Lisa Phillips helped introduce electric buses for her school district in Castlegar. The 40-year-old is now in charge of fleet management, drivers, route planning, maintenance — in fact, just about everything. “The staff at Navistar really did a great job,” Phillips says. “They were always there to help us, planning with us for almost two years and training us to become electric bus specialists.” One challenge, for example, was the regulatory authorities, who had no standardized tests in place to approve electric vehicles.
But all the effort was worth it, because the buses have been received very well by users. “Our students love the new electric buses. They’re really proud to make a contribution to protecting the environment,” reports Phillips. The new soundscape is also fascinating: “During the first test drives, those of us inside the bus didn’t hear a thing when the motor started,” recalls Phillips. “Everyone wondered whether or not it was running.” Then the bus had to withstand an endurance test through the mountains — and passed with flying colors, as Phillips explains: “Even there, it managed to deliver the promised range of about 200 miles.” Carlie O’Brien has been driving the electric bus for a month; she just finished a tour to Castlegar. After 15 years in a diesel school bus, she can now testify to a whole new driving experience: “The vehicle is extremely responsive, the handling is easy, the braking system is fantastic — driving an electric bus is just fun.”

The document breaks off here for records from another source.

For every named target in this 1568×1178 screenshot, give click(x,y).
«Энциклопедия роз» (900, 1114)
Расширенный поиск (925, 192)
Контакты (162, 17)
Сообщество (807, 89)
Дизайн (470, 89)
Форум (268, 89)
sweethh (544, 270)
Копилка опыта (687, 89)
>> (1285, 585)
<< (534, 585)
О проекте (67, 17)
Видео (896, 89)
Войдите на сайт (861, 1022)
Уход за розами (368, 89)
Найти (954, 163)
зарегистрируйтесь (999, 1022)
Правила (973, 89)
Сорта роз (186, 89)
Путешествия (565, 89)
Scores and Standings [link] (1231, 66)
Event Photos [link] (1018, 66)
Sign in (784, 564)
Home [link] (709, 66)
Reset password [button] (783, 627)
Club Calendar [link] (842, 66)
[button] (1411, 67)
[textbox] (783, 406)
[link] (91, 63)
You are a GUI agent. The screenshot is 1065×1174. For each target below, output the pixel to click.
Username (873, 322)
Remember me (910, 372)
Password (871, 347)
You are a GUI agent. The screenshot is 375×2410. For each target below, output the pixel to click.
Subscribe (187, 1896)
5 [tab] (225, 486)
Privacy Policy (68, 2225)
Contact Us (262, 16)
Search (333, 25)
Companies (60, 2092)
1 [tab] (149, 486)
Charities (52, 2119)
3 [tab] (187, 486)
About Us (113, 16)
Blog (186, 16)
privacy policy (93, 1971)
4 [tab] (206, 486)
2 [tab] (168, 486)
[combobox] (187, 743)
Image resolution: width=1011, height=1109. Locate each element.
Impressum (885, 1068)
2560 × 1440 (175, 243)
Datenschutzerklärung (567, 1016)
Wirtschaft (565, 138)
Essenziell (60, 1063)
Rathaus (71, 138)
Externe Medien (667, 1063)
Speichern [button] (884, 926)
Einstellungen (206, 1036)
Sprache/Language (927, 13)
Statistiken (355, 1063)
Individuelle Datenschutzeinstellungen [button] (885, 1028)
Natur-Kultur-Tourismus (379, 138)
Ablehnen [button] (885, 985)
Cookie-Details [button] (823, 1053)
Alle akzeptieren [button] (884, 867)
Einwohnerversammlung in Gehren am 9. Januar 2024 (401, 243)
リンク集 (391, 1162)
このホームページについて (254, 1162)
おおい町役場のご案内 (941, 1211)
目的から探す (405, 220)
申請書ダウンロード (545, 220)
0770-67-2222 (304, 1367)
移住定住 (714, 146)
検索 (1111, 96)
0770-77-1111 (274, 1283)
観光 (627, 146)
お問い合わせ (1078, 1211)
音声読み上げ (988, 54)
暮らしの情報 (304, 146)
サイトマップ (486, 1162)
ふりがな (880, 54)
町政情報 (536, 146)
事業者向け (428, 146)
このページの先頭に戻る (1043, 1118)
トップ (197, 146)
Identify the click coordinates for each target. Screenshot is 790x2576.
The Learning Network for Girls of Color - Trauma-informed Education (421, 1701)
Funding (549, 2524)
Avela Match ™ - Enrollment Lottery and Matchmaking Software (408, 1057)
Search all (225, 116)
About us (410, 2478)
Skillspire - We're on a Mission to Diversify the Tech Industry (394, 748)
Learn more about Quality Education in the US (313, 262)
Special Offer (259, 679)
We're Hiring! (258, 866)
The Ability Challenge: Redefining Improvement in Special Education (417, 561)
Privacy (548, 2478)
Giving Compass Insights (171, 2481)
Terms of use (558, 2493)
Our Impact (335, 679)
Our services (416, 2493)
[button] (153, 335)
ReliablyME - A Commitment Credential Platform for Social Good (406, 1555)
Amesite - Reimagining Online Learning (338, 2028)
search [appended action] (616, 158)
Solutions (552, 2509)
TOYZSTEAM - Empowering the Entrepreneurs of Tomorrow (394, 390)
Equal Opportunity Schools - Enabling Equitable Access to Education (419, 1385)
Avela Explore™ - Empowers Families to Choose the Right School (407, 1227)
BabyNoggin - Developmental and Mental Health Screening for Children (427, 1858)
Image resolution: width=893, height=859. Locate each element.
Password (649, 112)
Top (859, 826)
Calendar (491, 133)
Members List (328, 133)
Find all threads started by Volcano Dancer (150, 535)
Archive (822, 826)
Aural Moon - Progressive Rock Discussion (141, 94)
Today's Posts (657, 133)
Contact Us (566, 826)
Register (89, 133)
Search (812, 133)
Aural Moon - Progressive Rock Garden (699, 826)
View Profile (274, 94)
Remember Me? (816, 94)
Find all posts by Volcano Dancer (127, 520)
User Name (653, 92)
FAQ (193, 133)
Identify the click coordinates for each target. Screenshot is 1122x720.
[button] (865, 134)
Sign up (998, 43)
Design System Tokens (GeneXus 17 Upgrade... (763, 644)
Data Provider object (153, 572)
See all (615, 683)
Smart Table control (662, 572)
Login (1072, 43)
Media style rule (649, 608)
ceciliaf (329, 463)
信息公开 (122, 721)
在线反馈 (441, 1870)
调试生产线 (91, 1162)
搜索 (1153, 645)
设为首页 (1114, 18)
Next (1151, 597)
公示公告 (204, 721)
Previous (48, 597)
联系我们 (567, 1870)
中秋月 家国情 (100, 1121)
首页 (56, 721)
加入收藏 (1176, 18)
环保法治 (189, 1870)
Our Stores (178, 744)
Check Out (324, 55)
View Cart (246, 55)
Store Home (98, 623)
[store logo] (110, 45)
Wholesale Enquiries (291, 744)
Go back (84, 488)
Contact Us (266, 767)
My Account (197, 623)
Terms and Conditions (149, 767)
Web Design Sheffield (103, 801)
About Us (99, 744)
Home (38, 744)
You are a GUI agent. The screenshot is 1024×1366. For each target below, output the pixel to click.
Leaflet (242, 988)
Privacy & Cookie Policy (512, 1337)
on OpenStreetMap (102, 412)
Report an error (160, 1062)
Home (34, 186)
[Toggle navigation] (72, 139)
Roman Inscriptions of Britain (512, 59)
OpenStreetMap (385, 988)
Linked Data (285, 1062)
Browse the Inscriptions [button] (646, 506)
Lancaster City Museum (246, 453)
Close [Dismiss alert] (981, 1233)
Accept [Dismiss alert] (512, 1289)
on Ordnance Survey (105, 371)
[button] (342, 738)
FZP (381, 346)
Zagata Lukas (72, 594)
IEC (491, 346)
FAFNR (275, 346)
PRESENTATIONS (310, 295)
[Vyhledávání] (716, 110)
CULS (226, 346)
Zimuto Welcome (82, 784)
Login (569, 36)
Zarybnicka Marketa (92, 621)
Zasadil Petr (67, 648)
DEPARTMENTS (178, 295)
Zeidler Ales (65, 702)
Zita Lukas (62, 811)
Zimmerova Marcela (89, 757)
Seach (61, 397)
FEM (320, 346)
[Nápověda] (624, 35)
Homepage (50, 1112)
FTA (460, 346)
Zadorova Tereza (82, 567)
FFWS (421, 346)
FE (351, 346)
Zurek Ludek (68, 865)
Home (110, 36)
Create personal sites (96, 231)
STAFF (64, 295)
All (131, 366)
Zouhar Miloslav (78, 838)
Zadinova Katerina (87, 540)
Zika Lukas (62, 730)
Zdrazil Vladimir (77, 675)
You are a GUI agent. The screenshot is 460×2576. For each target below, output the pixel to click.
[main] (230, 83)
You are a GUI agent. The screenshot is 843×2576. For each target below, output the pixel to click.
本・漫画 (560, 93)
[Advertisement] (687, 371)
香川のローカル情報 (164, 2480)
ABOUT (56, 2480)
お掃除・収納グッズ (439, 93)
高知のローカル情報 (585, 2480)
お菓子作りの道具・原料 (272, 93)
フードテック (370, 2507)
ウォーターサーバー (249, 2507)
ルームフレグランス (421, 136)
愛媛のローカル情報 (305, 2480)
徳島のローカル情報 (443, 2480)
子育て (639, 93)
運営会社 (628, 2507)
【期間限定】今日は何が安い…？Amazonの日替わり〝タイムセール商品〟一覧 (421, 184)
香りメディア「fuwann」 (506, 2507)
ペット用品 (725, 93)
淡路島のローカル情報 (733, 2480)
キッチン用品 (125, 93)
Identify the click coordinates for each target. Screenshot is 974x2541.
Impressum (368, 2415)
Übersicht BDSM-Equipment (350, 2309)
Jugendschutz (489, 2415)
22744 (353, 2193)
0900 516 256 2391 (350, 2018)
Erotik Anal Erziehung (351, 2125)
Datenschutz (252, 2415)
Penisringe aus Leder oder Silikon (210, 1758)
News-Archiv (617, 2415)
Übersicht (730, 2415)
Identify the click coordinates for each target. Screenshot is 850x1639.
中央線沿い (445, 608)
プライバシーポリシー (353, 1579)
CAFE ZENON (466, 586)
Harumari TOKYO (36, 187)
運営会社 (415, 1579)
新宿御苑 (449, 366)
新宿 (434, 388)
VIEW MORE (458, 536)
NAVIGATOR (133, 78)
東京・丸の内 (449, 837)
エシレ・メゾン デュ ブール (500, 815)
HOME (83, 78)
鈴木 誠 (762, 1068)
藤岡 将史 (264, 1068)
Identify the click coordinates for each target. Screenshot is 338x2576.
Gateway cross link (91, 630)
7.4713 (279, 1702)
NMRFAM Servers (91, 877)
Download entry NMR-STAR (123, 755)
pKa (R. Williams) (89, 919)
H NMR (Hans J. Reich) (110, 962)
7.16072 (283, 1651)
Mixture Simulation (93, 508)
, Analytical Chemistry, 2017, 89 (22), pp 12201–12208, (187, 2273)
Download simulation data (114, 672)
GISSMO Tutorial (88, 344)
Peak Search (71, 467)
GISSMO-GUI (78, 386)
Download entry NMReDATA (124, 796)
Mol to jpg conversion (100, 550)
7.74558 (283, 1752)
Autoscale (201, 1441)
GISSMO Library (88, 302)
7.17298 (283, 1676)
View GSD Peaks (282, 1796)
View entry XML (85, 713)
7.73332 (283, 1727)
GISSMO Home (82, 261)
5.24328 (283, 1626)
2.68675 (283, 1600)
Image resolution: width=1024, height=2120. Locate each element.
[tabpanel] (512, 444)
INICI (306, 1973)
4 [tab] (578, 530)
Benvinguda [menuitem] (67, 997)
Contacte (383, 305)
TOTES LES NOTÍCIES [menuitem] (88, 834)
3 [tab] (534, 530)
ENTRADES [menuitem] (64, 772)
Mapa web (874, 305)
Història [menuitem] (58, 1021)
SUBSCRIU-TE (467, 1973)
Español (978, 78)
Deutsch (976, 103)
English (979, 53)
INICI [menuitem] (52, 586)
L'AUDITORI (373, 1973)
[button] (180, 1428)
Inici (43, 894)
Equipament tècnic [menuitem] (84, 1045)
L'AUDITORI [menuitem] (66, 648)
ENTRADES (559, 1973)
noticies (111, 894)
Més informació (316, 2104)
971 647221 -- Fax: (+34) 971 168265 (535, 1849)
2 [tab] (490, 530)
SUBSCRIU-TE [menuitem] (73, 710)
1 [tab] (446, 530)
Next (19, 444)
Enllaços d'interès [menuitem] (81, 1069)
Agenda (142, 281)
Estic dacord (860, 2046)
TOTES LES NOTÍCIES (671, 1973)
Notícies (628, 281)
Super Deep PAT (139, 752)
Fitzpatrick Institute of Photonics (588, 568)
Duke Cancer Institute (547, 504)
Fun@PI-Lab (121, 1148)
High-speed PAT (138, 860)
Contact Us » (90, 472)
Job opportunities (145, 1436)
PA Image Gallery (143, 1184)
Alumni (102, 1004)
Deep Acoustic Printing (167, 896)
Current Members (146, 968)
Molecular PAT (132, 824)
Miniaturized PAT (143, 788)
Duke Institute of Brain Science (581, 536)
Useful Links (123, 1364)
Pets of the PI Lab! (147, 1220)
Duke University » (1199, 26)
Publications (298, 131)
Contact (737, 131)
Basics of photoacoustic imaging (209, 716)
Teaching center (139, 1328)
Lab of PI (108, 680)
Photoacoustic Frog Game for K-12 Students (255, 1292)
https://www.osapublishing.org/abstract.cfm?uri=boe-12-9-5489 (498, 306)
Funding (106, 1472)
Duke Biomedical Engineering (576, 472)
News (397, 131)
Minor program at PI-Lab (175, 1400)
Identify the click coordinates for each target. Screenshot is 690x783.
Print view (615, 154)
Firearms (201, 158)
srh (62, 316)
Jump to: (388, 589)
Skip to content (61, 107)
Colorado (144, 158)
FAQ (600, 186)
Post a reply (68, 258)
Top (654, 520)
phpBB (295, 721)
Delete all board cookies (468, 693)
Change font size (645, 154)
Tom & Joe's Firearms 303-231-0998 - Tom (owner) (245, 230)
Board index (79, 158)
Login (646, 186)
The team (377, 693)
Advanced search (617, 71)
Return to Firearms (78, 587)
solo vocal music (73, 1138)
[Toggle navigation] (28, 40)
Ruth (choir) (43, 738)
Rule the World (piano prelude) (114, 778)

“The vehicle is extremely responsive, the handling is easy, the braking system is fantastic — driving an electric bus is just fun.”
Bus Driver, School District 20, Canada
The buses are recharged overnight in Castlegar. This works very well and can even be monitored from Navistar’s eMobility office in Michigan. “We often joke that we don’t go to bed until we see all the buses out there at their charging stations,” Jason Gies says with a grin. Navistar’s medium-term goal is to deliver tens of thousands of buses per year. The capacity for this will be created at the production site in Tulsa, Oklahoma. “Unlike some of our competitors, we manufacture all of our vehicles ourselves,” Gies says. “Currently, we have vehicles with internal combustion engines and electric buses running in parallel on the production lines at the factory. But depending on how demand develops, we can scale up e-bus production at any time.”